(Dataset records)
————————
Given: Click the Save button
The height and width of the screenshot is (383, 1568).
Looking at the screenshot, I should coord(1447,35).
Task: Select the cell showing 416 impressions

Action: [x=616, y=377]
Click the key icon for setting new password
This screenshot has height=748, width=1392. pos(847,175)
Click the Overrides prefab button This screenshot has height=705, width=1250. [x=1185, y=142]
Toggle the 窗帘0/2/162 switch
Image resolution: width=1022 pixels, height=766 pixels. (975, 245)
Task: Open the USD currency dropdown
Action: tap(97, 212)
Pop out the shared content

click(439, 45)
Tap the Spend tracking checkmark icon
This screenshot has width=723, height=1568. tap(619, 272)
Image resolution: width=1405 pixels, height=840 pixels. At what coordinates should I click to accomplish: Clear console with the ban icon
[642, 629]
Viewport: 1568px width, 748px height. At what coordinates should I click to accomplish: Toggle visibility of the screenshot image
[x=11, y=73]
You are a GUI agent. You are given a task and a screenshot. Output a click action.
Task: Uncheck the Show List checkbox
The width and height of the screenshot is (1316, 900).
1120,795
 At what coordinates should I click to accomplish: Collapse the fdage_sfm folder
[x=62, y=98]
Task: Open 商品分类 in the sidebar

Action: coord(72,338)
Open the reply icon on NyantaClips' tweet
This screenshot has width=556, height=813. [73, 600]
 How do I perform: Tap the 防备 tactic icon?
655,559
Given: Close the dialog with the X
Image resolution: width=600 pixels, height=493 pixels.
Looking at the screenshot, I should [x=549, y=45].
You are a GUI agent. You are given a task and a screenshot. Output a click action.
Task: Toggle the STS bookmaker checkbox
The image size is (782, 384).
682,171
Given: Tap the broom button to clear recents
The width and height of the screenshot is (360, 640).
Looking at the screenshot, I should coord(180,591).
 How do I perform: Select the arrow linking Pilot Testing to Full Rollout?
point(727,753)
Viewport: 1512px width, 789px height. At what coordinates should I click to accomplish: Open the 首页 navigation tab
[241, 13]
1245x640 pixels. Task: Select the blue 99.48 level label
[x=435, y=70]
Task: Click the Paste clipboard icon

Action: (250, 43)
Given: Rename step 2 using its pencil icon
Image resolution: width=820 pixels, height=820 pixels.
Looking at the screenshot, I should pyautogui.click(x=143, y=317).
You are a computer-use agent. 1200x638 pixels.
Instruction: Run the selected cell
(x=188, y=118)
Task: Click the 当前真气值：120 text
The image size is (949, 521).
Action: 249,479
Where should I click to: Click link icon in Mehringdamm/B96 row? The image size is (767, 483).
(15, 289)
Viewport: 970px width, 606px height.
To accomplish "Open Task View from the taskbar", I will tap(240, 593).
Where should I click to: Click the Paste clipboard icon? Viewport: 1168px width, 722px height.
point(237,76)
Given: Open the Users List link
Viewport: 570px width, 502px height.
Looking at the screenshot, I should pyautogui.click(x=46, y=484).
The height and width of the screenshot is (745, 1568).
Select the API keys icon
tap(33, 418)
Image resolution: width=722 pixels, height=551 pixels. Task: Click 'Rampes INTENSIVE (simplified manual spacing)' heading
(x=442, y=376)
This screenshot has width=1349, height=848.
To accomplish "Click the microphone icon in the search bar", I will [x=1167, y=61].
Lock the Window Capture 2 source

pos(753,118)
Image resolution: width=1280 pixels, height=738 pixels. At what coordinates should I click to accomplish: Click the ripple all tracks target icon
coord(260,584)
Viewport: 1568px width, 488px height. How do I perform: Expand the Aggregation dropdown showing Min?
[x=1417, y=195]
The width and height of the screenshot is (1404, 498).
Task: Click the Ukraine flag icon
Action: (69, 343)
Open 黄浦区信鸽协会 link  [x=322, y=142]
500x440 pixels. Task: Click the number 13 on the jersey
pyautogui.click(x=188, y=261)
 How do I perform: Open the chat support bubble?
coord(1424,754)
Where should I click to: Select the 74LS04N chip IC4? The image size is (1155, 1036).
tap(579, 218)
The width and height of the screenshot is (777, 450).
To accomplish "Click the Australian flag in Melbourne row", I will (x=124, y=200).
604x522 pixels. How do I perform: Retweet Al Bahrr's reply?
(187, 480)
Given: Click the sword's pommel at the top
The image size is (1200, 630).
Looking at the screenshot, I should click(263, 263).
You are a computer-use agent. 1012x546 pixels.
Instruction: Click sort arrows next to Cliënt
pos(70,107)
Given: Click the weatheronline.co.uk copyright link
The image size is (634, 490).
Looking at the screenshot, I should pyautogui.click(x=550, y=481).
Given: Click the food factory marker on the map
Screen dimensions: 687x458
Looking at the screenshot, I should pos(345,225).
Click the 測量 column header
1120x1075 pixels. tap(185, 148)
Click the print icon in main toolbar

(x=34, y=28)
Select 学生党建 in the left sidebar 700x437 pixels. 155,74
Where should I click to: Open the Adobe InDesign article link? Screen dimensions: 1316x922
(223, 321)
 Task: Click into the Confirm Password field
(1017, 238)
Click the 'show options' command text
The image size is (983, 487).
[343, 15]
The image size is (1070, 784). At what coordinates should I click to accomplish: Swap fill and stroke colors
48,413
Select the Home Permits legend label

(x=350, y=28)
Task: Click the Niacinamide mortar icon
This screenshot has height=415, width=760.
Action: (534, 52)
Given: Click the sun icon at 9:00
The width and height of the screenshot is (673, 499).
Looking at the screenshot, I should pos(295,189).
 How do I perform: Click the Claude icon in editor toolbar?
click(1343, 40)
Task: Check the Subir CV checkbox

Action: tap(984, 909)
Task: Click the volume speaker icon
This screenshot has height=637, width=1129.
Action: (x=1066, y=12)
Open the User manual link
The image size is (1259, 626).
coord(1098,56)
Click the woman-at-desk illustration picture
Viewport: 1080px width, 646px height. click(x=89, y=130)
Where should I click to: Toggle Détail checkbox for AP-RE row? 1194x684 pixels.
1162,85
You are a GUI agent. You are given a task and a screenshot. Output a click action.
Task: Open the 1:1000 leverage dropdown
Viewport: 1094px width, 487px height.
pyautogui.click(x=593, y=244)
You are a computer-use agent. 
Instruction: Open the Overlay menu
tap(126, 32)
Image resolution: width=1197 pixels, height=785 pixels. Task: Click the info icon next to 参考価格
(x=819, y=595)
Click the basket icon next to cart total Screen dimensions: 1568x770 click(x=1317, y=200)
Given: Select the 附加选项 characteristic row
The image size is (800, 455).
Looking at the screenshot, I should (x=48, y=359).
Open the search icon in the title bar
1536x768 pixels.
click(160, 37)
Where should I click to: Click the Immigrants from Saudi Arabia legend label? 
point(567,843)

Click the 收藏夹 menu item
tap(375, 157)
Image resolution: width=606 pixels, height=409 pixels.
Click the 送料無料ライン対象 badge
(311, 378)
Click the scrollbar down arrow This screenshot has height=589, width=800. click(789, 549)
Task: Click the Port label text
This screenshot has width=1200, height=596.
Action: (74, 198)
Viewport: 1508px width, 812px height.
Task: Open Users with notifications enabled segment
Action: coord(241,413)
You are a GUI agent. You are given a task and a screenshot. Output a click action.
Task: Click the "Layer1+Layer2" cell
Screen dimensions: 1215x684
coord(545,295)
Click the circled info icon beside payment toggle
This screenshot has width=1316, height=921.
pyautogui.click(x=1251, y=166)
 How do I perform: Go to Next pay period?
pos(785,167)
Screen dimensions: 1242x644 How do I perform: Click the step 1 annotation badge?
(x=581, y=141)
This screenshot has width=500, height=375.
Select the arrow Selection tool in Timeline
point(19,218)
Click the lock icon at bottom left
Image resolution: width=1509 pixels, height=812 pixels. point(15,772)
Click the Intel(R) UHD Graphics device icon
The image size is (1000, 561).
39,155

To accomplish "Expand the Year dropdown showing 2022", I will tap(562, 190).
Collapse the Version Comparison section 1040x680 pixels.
————————
• _Exercise_
Please copy all the records again, replacing every "GUI agent" with "interface agent" and changing nothing else.

• _Response to the exercise_
Given: Click the Save button
The height and width of the screenshot is (383, 1568).
Looking at the screenshot, I should coord(1447,35).
Task: Select the cell showing 416 impressions

Action: [x=616, y=377]
Click the key icon for setting new password
This screenshot has height=748, width=1392. pos(847,175)
Click the Overrides prefab button This screenshot has height=705, width=1250. [x=1185, y=142]
Toggle the 窗帘0/2/162 switch
Image resolution: width=1022 pixels, height=766 pixels. (975, 245)
Task: Open the USD currency dropdown
Action: tap(97, 212)
Pop out the shared content

click(439, 45)
Tap the Spend tracking checkmark icon
This screenshot has width=723, height=1568. tap(619, 272)
Image resolution: width=1405 pixels, height=840 pixels. At what coordinates should I click to accomplish: Clear console with the ban icon
[642, 629]
Viewport: 1568px width, 748px height. At what coordinates should I click to accomplish: Toggle visibility of the screenshot image
[x=11, y=73]
You are a interface agent. You are given a task and a screenshot. Output a click action.
Task: Uncheck the Show List checkbox
The width and height of the screenshot is (1316, 900).
1120,795
 At what coordinates should I click to accomplish: Collapse the fdage_sfm folder
[x=62, y=98]
Task: Open 商品分类 in the sidebar

Action: coord(72,338)
Open the reply icon on NyantaClips' tweet
This screenshot has width=556, height=813. [73, 600]
 How do I perform: Tap the 防备 tactic icon?
655,559
Given: Close the dialog with the X
Image resolution: width=600 pixels, height=493 pixels.
Looking at the screenshot, I should [x=549, y=45].
You are a interface agent. You are given a task and a screenshot. Output a click action.
Task: Toggle the STS bookmaker checkbox
The image size is (782, 384).
682,171
Given: Tap the broom button to clear recents
The width and height of the screenshot is (360, 640).
Looking at the screenshot, I should coord(180,591).
 How do I perform: Select the arrow linking Pilot Testing to Full Rollout?
point(727,753)
Viewport: 1512px width, 789px height. At what coordinates should I click to accomplish: Open the 首页 navigation tab
[241, 13]
1245x640 pixels. Task: Select the blue 99.48 level label
[x=435, y=70]
Task: Click the Paste clipboard icon

Action: (250, 43)
Given: Rename step 2 using its pencil icon
Image resolution: width=820 pixels, height=820 pixels.
Looking at the screenshot, I should pyautogui.click(x=143, y=317).
You are a computer-use agent. 1200x638 pixels.
Instruction: Run the selected cell
(x=188, y=118)
Task: Click the 当前真气值：120 text
The image size is (949, 521).
Action: 249,479
Where should I click to: Click link icon in Mehringdamm/B96 row? The image size is (767, 483).
(15, 289)
Viewport: 970px width, 606px height.
To accomplish "Open Task View from the taskbar", I will tap(240, 593).
Where should I click to: Click the Paste clipboard icon? Viewport: 1168px width, 722px height.
point(237,76)
Given: Open the Users List link
Viewport: 570px width, 502px height.
Looking at the screenshot, I should pyautogui.click(x=46, y=484).
The height and width of the screenshot is (745, 1568).
Select the API keys icon
tap(33, 418)
Image resolution: width=722 pixels, height=551 pixels. Task: Click 'Rampes INTENSIVE (simplified manual spacing)' heading
(x=442, y=376)
This screenshot has width=1349, height=848.
To accomplish "Click the microphone icon in the search bar", I will [x=1167, y=61].
Lock the Window Capture 2 source

pos(753,118)
Image resolution: width=1280 pixels, height=738 pixels. At what coordinates should I click to accomplish: Click the ripple all tracks target icon
coord(260,584)
Viewport: 1568px width, 488px height. How do I perform: Expand the Aggregation dropdown showing Min?
[x=1417, y=195]
The width and height of the screenshot is (1404, 498).
Task: Click the Ukraine flag icon
Action: (69, 343)
Open 黄浦区信鸽协会 link  [x=322, y=142]
500x440 pixels. Task: Click the number 13 on the jersey
pyautogui.click(x=188, y=261)
 How do I perform: Open the chat support bubble?
coord(1424,754)
Where should I click to: Select the 74LS04N chip IC4? The image size is (1155, 1036).
tap(579, 218)
The width and height of the screenshot is (777, 450).
To accomplish "Click the Australian flag in Melbourne row", I will (x=124, y=200).
604x522 pixels. How do I perform: Retweet Al Bahrr's reply?
(187, 480)
Given: Click the sword's pommel at the top
The image size is (1200, 630).
Looking at the screenshot, I should click(263, 263).
You are a computer-use agent. 1012x546 pixels.
Instruction: Click sort arrows next to Cliënt
pos(70,107)
Given: Click the weatheronline.co.uk copyright link
The image size is (634, 490).
Looking at the screenshot, I should pyautogui.click(x=550, y=481).
Given: Click the food factory marker on the map
Screen dimensions: 687x458
Looking at the screenshot, I should pos(345,225).
Click the 測量 column header
1120x1075 pixels. tap(185, 148)
Click the print icon in main toolbar

(x=34, y=28)
Select 学生党建 in the left sidebar 700x437 pixels. 155,74
Where should I click to: Open the Adobe InDesign article link? Screen dimensions: 1316x922
(223, 321)
 Task: Click into the Confirm Password field
(1017, 238)
Click the 'show options' command text
The image size is (983, 487).
[343, 15]
The image size is (1070, 784). At what coordinates should I click to accomplish: Swap fill and stroke colors
48,413
Select the Home Permits legend label

(x=350, y=28)
Task: Click the Niacinamide mortar icon
This screenshot has height=415, width=760.
Action: (534, 52)
Given: Click the sun icon at 9:00
The width and height of the screenshot is (673, 499).
Looking at the screenshot, I should pos(295,189).
 How do I perform: Click the Claude icon in editor toolbar?
click(1343, 40)
Task: Check the Subir CV checkbox

Action: tap(984, 909)
Task: Click the volume speaker icon
This screenshot has height=637, width=1129.
Action: (x=1066, y=12)
Open the User manual link
The image size is (1259, 626).
coord(1098,56)
Click the woman-at-desk illustration picture
Viewport: 1080px width, 646px height. click(x=89, y=130)
Where should I click to: Toggle Détail checkbox for AP-RE row? 1194x684 pixels.
1162,85
You are a interface agent. You are given a task and a screenshot. Output a click action.
Task: Open the 1:1000 leverage dropdown
Viewport: 1094px width, 487px height.
pyautogui.click(x=593, y=244)
You are a computer-use agent. 
Instruction: Open the Overlay menu
tap(126, 32)
Image resolution: width=1197 pixels, height=785 pixels. Task: Click the info icon next to 参考価格
(x=819, y=595)
Click the basket icon next to cart total Screen dimensions: 1568x770 click(x=1317, y=200)
Given: Select the 附加选项 characteristic row
The image size is (800, 455).
Looking at the screenshot, I should (x=48, y=359).
Open the search icon in the title bar
1536x768 pixels.
click(160, 37)
Where should I click to: Click the Immigrants from Saudi Arabia legend label? 
point(567,843)

Click the 收藏夹 menu item
tap(375, 157)
Image resolution: width=606 pixels, height=409 pixels.
Click the 送料無料ライン対象 badge
(311, 378)
Click the scrollbar down arrow This screenshot has height=589, width=800. click(789, 549)
Task: Click the Port label text
This screenshot has width=1200, height=596.
Action: (74, 198)
Viewport: 1508px width, 812px height.
Task: Open Users with notifications enabled segment
Action: coord(241,413)
You are a interface agent. You are given a task and a screenshot. Output a click action.
Task: Click the "Layer1+Layer2" cell
Screen dimensions: 1215x684
coord(545,295)
Click the circled info icon beside payment toggle
This screenshot has width=1316, height=921.
pyautogui.click(x=1251, y=166)
 How do I perform: Go to Next pay period?
pos(785,167)
Screen dimensions: 1242x644 How do I perform: Click the step 1 annotation badge?
(x=581, y=141)
This screenshot has width=500, height=375.
Select the arrow Selection tool in Timeline
point(19,218)
Click the lock icon at bottom left
Image resolution: width=1509 pixels, height=812 pixels. point(15,772)
Click the Intel(R) UHD Graphics device icon
The image size is (1000, 561).
39,155

To accomplish "Expand the Year dropdown showing 2022", I will tap(562, 190).
Collapse the Version Comparison section 1040x680 pixels.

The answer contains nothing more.